LiveChat is not HIPAA compliant by product label, but it can be used in a HIPAA-compliant manner when it is configured and governed to meet HIPAA Security Rule safeguards for access control, audit controls, integrity, person or entity authentication, and transmission security, and when LiveChat will sign a HIPAA Business Associate agreement for the deployment that involves creating, receiving, maintaining, or transmitting electronic protected health information.
HIPAA compliance for live chat depends on whether protected health information is created or exposed during chat interactions and how the chat data is transmitted, stored, accessed, and disclosed. A website chat widget can capture protected health information through free text, attachments, transcripts, and follow-up workflows, including email notifications and integrations with scheduling, customer relationship management, or ticketing systems. If protected health information is collected or accessible through the service, the vendor providing the live chat service functions as a Business Associate for that activity and a HIPAA Business Associate agreement is required.

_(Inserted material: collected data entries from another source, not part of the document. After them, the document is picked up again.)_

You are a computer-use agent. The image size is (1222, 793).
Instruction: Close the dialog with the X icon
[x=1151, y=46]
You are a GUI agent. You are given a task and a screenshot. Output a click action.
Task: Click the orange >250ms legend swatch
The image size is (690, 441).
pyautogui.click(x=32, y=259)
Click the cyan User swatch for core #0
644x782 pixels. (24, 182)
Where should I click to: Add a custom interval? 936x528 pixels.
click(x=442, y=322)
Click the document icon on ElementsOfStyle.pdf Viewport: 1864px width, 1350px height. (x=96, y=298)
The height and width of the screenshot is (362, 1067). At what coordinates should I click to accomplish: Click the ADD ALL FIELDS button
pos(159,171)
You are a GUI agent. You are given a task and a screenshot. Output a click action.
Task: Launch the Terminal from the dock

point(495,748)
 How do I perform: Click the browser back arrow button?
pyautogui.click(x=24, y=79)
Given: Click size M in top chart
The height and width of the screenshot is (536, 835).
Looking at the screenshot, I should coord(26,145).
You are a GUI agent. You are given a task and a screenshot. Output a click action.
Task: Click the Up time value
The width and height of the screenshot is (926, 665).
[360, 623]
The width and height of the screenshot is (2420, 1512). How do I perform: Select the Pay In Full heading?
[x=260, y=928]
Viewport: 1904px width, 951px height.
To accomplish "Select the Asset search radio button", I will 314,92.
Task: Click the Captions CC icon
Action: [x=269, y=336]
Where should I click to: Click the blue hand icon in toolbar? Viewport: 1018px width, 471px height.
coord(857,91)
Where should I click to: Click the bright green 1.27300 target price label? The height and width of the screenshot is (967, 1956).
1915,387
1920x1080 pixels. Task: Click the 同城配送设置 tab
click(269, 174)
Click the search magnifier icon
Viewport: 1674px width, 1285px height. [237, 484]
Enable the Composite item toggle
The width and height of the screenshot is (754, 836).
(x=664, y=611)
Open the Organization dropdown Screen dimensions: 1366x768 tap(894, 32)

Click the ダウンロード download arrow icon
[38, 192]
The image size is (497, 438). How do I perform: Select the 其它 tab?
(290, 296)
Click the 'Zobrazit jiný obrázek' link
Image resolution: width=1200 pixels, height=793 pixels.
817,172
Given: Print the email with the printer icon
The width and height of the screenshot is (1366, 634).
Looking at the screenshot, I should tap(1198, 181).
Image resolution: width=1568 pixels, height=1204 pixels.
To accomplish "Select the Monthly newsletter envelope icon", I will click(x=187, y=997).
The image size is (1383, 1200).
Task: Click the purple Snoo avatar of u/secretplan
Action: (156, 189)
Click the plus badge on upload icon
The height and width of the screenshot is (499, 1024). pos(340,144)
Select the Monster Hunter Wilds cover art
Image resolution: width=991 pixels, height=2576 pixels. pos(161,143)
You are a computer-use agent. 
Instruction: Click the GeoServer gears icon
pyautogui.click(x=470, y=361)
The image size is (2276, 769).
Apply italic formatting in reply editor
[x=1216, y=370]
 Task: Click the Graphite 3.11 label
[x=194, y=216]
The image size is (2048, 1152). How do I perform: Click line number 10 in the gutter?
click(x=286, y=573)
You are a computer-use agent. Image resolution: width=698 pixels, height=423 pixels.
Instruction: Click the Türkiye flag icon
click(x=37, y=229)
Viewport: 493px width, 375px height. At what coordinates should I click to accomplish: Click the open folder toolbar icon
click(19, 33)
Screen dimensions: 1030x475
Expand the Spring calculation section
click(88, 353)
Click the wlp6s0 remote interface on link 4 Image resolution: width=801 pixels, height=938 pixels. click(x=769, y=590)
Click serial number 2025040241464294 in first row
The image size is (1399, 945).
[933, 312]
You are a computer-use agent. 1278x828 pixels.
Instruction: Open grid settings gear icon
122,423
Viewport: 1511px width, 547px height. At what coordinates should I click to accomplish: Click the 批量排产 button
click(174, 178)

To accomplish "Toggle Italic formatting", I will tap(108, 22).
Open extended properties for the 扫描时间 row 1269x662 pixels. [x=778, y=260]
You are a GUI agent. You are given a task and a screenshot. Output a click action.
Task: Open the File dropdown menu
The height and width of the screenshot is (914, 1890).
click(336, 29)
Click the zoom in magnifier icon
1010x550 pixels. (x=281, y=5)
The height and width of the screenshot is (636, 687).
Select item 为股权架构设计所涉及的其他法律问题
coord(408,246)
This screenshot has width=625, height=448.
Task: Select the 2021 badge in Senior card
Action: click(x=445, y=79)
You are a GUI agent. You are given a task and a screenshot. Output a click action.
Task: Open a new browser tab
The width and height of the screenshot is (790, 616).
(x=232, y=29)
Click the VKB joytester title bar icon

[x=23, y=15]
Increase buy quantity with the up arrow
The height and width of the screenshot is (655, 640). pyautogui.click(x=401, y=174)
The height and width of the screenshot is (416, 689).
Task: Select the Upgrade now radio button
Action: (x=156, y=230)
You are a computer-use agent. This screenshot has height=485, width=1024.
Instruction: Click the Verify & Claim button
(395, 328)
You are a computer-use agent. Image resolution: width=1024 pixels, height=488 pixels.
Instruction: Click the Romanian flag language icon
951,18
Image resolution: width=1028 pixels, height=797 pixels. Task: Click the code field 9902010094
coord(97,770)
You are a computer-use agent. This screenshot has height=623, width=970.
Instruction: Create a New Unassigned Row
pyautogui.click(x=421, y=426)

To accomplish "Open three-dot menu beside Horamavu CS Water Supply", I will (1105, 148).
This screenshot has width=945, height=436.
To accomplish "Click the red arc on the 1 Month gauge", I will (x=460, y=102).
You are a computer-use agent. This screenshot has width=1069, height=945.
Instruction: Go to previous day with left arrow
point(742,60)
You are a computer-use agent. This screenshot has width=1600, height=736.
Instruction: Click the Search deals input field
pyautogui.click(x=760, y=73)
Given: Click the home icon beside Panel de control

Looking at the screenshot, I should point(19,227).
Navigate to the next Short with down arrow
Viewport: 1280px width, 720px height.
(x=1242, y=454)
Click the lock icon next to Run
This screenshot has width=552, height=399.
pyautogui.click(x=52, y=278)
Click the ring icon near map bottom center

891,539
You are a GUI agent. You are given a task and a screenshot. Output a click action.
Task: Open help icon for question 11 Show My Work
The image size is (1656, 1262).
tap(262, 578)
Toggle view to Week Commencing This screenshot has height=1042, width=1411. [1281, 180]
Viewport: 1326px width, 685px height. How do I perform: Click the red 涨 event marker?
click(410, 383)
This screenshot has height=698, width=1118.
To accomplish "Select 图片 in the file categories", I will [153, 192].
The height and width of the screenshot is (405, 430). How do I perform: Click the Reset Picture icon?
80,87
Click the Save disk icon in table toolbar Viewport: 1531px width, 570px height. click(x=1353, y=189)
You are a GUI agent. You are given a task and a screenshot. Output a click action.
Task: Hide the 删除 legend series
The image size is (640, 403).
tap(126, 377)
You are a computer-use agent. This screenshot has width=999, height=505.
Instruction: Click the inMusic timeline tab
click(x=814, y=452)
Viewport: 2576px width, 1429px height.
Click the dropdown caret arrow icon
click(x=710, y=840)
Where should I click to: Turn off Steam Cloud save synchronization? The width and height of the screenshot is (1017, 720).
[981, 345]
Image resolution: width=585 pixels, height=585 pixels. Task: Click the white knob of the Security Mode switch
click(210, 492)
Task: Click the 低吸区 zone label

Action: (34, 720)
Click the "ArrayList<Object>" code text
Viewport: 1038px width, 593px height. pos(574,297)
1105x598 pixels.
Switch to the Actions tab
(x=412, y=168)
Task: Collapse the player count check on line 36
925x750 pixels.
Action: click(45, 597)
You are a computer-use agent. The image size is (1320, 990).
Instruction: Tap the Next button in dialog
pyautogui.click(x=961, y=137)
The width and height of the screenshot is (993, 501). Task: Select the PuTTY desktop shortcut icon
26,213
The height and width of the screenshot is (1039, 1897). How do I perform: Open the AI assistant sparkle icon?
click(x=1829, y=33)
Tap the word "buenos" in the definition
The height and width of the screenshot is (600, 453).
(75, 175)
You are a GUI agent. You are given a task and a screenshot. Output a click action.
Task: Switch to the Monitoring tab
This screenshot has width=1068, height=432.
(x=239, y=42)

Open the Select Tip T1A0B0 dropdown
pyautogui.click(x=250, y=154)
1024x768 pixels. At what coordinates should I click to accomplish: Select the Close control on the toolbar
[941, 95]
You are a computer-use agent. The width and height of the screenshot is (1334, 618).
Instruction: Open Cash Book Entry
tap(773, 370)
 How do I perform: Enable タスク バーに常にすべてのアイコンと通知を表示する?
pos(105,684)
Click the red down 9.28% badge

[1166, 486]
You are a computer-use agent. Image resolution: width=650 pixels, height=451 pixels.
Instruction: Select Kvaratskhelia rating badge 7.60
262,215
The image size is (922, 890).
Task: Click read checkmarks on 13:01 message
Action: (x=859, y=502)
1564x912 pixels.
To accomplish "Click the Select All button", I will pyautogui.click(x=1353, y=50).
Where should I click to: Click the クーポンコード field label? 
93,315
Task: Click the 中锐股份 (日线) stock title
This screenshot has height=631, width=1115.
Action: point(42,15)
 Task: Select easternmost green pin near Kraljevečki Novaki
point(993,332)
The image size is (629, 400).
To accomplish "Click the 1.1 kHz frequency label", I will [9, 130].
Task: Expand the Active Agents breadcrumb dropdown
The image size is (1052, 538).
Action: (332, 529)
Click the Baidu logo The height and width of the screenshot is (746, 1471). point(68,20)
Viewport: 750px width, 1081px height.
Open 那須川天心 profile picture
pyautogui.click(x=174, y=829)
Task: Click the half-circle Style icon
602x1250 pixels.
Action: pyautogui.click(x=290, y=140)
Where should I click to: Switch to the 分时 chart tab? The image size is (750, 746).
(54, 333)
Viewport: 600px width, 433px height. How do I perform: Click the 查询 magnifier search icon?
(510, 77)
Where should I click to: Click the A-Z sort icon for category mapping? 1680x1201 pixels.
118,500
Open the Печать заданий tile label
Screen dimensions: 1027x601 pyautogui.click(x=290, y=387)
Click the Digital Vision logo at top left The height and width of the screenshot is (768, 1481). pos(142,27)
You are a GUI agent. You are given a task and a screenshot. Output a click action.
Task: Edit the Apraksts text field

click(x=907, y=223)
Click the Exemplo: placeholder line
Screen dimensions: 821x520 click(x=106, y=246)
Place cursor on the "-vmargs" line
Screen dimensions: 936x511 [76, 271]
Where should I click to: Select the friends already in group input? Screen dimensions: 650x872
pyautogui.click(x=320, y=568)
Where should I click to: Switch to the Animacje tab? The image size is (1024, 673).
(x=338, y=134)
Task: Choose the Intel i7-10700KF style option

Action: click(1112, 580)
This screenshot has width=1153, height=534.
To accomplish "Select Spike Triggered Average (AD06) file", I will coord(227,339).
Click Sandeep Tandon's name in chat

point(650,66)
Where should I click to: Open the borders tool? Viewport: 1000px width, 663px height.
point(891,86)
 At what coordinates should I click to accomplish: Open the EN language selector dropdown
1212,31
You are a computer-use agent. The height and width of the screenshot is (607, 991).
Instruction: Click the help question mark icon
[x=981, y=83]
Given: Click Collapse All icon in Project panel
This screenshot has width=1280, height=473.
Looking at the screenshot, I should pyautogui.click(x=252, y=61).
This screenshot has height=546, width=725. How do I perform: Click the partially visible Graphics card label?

LiveChat states that it is willing to sign a HIPAA Business Associate agreement for customers on its Enterprise plan and provides configuration guidance for customers operating under a signed agreement. A regulated entity should confirm the current plan requirement and execute the HIPAA Business Associate agreement before enabling any workflow in which protected health information could be submitted or viewed through the chat tool, including transcripts, archives, exports, and third-party integrations.
A HIPAA-aligned LiveChat deployment requires controls that limit who can access chat sessions and stored transcripts. Workforce members with access to LiveChat should have unique user accounts, role-based permissions, and multi-factor authentication where available. Administrative access should be restricted to authorized personnel and protected with strong authentication, and security settings should prevent unauthorized exports, uncontrolled transcript sharing, and unmanaged retention. Session handling should address inactivity timeouts and access termination when workforce members change roles or separate from the organization.
Audit controls need to support information system activity review. The implementation should generate logs for authentication activity, access to transcripts, administrative changes, and data exports, and the organization should define review and escalation procedures that align with its security incident response process. Transmission protections should be enabled for the chat widget and administrative console so chat content and session data are encrypted in transit.
Live chat creates additional exposure through embedded website components and connected services. If the chat widget or the webpage hosting it includes tracking technologies or third-party scripts that disclose protected health information to entities that are not authorized under the HIPAA Privacy Rule, the result can be an impermissible disclosure. Configuration and privacy review should control data collection on pages where individuals may submit health-related information and should restrict or remove integrations that transmit chat content to non-covered destinations.
LiveChat can support HIPAA compliance when a HIPAA Business Associate agreement is executed for the applicable service and the implementation enforces access restrictions, logging, transmission protections, retention controls, and integration governance for all protected health information handled through the chat channel.